(Pixel coordinate grounding data)

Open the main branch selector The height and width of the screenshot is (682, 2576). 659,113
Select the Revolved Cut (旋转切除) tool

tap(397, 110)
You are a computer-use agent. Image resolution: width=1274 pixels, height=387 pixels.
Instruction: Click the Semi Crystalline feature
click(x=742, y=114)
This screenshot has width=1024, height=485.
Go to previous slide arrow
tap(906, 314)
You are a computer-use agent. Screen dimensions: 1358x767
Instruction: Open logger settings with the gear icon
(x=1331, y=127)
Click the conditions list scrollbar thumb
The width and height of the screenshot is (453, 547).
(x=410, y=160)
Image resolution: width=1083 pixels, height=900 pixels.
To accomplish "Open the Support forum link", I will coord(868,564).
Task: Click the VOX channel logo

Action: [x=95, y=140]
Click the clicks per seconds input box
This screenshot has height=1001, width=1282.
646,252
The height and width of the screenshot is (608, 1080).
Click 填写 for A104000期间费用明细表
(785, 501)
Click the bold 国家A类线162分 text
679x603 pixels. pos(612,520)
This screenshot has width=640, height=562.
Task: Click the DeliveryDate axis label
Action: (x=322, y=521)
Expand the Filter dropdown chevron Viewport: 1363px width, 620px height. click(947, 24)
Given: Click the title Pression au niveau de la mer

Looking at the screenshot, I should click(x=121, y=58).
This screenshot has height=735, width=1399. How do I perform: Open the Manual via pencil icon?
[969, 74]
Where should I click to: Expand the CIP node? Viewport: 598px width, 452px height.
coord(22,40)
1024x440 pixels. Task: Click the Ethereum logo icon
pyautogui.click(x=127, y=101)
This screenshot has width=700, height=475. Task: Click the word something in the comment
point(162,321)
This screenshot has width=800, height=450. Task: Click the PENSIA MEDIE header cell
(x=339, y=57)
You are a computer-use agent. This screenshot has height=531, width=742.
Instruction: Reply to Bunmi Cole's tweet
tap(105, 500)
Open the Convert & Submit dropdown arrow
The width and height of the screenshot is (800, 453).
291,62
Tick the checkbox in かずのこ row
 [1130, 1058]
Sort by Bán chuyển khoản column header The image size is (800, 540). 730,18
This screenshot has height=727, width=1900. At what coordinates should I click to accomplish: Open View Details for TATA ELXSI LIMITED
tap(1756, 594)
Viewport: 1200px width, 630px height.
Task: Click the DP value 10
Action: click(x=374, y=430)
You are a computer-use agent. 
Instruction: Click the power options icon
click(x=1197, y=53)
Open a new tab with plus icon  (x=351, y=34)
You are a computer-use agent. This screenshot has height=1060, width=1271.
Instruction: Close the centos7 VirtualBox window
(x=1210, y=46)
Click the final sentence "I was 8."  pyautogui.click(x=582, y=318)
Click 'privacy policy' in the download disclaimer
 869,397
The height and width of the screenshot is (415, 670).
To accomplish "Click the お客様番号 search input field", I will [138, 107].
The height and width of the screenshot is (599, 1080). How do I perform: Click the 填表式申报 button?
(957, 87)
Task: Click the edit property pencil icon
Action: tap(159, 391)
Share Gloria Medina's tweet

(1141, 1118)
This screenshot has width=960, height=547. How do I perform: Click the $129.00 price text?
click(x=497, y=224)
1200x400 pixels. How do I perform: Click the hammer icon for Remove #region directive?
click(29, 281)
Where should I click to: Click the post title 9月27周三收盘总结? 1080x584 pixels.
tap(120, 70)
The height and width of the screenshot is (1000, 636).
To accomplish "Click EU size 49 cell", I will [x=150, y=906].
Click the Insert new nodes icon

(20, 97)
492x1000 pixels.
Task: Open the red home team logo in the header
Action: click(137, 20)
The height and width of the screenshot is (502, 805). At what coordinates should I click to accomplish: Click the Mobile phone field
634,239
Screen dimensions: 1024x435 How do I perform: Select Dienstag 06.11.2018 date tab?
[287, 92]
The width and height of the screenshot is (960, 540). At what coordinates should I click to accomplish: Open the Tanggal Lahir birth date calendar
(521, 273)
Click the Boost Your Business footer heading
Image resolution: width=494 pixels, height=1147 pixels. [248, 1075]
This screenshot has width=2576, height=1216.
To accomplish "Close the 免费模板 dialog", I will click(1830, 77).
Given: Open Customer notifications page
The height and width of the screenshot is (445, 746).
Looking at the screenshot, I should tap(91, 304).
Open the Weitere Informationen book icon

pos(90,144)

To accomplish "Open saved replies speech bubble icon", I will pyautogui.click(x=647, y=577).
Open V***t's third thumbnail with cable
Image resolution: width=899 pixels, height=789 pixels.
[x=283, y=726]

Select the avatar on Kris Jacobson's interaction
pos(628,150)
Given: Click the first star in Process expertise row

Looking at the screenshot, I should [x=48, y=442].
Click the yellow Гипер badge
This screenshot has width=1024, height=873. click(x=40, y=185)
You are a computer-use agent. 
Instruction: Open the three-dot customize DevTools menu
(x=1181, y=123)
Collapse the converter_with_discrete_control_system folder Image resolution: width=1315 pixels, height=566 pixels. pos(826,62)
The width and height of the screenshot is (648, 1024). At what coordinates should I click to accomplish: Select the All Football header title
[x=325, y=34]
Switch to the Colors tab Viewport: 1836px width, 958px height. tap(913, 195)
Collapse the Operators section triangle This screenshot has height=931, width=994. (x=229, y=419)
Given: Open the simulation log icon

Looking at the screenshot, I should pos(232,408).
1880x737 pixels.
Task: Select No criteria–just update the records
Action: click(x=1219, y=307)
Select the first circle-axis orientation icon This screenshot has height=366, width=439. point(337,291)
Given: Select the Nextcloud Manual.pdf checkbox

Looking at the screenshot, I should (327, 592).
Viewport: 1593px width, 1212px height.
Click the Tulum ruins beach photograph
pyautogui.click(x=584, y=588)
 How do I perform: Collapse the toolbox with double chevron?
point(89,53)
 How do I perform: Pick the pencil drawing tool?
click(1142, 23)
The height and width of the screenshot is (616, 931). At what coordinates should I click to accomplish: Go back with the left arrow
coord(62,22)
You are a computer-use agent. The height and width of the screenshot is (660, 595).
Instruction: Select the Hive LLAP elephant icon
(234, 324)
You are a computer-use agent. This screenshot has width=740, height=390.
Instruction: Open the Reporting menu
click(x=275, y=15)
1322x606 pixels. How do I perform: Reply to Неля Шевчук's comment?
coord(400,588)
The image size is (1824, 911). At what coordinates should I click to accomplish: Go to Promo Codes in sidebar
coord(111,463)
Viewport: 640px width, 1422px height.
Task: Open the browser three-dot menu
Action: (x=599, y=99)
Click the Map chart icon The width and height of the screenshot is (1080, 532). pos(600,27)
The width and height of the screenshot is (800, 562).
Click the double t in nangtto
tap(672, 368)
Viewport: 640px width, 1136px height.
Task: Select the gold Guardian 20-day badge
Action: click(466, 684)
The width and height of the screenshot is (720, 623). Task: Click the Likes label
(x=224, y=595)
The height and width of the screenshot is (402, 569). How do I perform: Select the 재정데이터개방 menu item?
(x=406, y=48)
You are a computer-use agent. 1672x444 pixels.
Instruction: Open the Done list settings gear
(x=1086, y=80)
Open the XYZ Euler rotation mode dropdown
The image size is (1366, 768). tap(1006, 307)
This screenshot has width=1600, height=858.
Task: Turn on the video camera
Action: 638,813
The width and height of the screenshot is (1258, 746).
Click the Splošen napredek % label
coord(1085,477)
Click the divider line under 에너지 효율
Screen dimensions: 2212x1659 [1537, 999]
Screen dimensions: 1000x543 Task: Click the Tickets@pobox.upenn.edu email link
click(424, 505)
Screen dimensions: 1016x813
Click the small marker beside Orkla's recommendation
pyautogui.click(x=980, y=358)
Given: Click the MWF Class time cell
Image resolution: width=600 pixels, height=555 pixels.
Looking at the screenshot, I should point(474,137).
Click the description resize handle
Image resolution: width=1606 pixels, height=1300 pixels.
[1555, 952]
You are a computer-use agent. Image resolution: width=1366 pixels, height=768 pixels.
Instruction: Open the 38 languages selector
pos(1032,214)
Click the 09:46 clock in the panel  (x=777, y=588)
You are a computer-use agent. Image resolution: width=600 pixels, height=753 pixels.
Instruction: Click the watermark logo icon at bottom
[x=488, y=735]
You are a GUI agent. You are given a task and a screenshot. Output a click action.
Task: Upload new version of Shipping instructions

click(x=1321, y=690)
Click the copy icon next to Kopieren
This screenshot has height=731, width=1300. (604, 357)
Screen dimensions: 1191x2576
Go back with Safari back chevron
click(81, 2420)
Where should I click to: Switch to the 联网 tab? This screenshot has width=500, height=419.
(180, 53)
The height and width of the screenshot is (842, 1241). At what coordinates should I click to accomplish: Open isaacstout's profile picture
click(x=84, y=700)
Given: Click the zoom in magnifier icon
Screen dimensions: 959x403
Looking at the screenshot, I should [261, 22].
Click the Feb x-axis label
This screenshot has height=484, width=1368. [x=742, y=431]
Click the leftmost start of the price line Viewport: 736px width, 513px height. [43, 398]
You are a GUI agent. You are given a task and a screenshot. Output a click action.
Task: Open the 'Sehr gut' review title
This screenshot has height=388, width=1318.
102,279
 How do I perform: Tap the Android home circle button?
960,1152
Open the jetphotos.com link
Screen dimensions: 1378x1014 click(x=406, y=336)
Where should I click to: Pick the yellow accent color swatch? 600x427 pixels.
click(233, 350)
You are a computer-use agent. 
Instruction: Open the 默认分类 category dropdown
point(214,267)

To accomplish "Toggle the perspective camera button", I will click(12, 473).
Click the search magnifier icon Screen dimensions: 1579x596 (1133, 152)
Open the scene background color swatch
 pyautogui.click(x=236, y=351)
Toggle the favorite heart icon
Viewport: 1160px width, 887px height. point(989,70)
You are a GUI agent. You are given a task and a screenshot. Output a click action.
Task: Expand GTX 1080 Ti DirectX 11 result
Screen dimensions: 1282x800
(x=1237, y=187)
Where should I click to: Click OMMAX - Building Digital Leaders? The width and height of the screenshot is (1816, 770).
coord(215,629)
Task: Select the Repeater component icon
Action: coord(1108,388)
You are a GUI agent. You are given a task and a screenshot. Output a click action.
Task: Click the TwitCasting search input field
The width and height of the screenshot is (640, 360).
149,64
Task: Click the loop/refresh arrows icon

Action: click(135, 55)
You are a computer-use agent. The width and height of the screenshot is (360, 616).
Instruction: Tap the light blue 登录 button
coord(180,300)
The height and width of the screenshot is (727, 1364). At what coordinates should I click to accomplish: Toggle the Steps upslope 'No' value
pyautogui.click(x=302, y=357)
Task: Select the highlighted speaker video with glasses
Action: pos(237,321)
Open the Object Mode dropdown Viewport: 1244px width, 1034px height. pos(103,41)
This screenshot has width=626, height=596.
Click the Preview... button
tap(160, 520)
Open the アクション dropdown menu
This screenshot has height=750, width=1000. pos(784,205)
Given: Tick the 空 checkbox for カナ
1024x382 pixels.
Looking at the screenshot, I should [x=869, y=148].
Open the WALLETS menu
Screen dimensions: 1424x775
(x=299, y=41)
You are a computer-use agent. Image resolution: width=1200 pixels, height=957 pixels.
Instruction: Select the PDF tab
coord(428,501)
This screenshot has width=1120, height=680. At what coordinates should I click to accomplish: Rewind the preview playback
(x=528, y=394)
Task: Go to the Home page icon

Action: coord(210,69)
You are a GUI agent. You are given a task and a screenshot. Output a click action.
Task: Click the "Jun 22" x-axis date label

Task goal => Count the lines in the entries that hold the word "magnifier", and give nothing but the total.

Solved problem => 2